(Items from a data source)
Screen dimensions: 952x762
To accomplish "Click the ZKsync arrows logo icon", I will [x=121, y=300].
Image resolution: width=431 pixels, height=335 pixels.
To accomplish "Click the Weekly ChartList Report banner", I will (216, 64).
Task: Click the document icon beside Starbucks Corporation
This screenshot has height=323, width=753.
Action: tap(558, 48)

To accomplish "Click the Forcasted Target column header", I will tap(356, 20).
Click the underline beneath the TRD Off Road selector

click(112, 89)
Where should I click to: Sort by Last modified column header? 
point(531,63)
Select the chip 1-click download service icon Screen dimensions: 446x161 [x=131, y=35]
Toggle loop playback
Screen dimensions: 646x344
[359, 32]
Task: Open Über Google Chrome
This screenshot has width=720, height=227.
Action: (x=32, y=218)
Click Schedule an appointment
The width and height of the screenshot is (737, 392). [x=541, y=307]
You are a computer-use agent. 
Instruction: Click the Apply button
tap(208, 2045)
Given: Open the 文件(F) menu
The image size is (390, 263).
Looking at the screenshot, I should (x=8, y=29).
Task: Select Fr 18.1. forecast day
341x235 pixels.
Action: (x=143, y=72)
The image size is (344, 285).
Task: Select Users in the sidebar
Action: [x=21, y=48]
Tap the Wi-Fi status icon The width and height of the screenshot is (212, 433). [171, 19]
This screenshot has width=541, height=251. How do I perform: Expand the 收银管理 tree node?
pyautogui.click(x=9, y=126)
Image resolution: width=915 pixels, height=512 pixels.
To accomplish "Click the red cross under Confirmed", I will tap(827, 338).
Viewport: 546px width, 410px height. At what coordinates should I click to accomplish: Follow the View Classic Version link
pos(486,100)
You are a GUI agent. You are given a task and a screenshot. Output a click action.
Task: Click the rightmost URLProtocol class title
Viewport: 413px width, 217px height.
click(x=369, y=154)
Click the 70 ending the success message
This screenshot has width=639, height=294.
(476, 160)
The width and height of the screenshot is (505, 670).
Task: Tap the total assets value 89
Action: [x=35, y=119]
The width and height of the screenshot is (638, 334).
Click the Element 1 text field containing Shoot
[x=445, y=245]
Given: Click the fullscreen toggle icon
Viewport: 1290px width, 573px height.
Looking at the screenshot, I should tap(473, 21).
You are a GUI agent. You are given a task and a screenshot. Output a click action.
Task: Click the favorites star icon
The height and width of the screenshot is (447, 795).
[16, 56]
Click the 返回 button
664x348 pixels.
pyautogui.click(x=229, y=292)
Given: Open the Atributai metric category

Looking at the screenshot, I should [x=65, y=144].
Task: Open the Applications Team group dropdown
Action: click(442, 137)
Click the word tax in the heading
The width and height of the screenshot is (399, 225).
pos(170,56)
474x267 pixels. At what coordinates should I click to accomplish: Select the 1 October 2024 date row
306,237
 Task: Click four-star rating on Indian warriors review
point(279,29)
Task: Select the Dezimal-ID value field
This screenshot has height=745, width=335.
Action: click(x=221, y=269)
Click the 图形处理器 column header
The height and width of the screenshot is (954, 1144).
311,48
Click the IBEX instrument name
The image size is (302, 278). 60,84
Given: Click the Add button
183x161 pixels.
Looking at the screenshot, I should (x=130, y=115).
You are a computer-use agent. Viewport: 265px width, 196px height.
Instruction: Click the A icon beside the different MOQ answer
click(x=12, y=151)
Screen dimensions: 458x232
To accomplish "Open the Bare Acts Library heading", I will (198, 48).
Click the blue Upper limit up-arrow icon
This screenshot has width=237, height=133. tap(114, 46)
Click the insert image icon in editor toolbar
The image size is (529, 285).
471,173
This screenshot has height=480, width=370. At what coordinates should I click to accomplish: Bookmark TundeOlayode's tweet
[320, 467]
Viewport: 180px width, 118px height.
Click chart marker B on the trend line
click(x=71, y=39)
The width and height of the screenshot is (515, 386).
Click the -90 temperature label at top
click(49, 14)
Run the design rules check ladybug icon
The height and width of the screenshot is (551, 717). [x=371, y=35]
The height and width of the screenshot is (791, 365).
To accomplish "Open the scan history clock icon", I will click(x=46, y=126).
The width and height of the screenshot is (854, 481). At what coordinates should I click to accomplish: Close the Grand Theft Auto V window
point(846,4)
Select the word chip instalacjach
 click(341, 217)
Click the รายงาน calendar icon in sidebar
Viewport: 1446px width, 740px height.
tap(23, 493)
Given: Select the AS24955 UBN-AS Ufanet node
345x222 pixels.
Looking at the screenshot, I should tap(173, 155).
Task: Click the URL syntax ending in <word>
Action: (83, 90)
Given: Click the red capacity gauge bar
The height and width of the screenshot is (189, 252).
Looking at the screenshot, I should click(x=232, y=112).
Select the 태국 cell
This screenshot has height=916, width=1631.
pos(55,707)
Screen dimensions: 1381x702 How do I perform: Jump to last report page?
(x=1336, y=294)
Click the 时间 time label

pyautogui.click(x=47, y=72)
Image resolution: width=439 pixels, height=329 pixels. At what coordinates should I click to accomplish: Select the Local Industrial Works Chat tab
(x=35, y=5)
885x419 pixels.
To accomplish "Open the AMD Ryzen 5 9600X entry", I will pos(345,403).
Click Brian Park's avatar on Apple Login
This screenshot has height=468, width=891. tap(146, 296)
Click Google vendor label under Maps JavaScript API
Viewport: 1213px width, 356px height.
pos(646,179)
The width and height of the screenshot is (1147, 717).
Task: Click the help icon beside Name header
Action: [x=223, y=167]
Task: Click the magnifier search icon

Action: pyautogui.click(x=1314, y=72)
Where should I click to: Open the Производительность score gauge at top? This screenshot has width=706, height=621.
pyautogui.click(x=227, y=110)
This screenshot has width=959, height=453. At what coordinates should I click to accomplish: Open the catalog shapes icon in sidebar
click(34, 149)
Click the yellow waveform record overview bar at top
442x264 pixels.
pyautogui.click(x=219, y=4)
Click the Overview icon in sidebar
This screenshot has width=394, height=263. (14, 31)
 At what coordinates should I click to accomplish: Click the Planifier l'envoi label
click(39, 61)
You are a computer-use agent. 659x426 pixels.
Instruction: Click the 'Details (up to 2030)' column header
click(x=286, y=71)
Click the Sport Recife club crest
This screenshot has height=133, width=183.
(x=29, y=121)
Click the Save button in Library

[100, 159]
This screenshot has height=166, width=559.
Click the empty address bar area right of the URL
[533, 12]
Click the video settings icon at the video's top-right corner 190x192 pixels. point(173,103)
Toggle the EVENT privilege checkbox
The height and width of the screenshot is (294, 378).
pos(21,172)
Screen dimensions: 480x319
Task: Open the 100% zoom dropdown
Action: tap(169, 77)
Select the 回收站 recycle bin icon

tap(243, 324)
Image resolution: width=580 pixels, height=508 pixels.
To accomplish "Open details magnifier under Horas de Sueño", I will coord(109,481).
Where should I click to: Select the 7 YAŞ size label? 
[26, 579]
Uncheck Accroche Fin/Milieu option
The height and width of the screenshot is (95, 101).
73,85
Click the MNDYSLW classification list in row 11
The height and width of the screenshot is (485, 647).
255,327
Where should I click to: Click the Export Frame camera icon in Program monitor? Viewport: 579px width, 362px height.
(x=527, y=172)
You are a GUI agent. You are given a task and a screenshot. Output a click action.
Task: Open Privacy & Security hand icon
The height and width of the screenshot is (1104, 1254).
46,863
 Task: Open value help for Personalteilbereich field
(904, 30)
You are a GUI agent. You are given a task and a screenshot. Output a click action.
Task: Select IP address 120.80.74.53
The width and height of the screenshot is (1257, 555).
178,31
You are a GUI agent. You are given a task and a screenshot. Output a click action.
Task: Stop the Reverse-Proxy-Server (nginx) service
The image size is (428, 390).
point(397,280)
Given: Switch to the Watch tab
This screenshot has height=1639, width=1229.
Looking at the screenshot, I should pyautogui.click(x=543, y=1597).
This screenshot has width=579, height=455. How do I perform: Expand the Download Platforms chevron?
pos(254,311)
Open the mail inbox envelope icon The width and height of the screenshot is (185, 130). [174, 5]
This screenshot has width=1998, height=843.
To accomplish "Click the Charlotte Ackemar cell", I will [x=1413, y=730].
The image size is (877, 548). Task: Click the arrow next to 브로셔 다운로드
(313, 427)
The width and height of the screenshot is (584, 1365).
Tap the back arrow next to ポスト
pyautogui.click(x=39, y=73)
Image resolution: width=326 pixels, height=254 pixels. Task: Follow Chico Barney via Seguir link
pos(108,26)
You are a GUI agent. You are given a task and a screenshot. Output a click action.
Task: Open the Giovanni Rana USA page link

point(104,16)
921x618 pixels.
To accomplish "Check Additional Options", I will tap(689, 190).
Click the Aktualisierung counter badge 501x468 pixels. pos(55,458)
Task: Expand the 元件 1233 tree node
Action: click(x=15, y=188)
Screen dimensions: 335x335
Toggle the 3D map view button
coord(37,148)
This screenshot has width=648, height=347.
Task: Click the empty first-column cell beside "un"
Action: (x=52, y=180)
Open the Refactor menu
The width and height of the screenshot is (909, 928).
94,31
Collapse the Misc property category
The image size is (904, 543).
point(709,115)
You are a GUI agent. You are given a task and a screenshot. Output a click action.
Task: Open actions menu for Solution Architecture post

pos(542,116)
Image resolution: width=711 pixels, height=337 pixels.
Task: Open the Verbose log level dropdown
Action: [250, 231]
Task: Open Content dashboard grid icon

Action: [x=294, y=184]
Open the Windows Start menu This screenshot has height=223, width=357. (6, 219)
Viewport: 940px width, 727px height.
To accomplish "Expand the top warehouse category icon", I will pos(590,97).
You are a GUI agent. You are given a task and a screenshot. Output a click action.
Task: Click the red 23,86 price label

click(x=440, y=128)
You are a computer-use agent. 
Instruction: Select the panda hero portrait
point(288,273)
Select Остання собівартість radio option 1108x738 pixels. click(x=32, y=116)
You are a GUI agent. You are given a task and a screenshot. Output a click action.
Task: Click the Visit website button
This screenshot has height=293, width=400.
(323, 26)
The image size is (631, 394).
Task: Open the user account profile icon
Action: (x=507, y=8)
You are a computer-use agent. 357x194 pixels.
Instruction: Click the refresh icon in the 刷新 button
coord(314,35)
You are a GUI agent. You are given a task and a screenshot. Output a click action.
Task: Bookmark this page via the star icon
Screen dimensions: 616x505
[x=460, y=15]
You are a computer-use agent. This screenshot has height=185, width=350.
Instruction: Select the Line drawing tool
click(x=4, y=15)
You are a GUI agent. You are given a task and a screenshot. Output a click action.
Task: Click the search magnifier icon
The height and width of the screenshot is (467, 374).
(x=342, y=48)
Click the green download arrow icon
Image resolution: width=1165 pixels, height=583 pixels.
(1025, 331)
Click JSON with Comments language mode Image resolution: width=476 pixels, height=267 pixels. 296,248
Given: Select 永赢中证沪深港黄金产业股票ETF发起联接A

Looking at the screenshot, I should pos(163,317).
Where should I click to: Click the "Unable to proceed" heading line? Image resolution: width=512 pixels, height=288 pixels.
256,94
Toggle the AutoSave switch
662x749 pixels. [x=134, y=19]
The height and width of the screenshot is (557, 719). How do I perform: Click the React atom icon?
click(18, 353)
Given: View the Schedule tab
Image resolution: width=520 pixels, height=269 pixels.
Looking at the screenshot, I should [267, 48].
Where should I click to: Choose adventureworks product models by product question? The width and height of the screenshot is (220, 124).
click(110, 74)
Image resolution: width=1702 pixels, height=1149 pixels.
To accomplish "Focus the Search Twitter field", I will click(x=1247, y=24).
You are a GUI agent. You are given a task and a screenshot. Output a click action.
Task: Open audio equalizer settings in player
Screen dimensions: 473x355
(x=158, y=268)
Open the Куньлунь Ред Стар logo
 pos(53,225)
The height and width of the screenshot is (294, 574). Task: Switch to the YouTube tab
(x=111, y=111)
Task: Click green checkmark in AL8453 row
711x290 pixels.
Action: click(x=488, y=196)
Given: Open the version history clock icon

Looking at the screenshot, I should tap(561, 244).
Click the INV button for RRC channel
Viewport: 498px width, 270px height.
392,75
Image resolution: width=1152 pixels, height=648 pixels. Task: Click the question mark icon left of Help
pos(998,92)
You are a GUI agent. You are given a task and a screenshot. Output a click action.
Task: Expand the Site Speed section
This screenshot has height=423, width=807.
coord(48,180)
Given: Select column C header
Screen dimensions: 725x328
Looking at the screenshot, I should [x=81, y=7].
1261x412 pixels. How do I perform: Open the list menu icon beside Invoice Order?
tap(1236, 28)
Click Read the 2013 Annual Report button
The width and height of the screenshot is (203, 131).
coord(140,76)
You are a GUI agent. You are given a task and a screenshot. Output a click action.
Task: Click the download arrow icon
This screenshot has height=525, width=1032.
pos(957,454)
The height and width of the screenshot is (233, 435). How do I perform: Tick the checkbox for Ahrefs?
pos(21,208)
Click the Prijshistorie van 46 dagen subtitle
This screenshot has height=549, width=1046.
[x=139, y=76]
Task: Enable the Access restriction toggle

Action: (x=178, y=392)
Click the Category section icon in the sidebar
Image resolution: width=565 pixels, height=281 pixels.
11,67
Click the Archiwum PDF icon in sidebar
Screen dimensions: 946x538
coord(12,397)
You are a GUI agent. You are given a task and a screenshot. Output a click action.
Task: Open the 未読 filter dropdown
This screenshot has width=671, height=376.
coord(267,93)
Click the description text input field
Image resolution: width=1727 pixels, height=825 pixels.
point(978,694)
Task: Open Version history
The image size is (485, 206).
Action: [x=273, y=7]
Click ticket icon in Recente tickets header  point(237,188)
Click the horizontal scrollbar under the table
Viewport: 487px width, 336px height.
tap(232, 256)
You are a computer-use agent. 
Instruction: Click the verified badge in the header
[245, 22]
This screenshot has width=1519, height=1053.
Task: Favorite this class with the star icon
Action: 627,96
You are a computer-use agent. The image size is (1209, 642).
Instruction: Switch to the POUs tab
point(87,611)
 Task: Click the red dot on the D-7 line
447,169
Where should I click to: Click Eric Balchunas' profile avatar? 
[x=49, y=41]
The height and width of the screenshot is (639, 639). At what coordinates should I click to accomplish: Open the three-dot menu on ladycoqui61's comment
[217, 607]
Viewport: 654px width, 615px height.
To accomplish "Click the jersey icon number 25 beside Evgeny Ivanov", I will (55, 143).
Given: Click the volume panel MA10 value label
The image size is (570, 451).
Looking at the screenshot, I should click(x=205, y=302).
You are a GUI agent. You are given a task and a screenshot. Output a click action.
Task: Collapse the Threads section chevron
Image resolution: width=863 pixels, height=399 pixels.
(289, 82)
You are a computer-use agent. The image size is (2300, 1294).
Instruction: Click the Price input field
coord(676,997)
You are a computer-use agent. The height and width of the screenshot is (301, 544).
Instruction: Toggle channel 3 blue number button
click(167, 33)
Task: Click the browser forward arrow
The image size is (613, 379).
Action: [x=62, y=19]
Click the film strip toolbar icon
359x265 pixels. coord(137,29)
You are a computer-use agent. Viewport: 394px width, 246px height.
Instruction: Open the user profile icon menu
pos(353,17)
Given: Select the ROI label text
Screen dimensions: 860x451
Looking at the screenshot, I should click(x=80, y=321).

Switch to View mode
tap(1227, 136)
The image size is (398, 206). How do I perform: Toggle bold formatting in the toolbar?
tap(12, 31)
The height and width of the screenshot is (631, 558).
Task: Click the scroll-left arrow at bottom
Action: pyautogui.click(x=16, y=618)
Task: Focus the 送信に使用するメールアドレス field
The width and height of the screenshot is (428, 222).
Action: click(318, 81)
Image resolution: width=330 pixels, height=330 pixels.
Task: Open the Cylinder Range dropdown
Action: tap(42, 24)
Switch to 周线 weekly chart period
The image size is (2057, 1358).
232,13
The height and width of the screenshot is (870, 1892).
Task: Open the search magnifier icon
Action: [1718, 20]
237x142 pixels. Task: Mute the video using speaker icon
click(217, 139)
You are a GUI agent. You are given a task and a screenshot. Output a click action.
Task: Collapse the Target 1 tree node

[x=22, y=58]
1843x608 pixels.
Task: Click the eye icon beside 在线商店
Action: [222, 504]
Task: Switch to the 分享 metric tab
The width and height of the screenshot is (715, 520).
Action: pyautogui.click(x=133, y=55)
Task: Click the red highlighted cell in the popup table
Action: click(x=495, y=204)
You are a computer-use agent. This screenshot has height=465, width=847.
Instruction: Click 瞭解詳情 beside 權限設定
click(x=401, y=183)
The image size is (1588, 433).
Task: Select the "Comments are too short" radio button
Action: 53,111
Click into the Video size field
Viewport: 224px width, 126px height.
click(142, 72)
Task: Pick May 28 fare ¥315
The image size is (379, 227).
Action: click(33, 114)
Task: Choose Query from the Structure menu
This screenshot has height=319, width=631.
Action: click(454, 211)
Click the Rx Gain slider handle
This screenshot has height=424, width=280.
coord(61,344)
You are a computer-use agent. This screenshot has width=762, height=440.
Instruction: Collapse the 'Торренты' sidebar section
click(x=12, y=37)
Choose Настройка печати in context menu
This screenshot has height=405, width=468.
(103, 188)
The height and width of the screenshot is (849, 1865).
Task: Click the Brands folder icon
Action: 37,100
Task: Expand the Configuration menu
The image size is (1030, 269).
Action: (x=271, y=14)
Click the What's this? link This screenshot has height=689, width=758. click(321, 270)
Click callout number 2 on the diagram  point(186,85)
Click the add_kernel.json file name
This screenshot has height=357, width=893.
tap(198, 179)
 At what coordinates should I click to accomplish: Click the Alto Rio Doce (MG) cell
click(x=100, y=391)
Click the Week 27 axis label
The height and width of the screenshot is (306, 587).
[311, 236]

### Your task
Scan the entries above, and wherever a line holds the string "green", copy it.

### Exercise response
Click the green download arrow icon
Task: Click green checkmark in AL8453 row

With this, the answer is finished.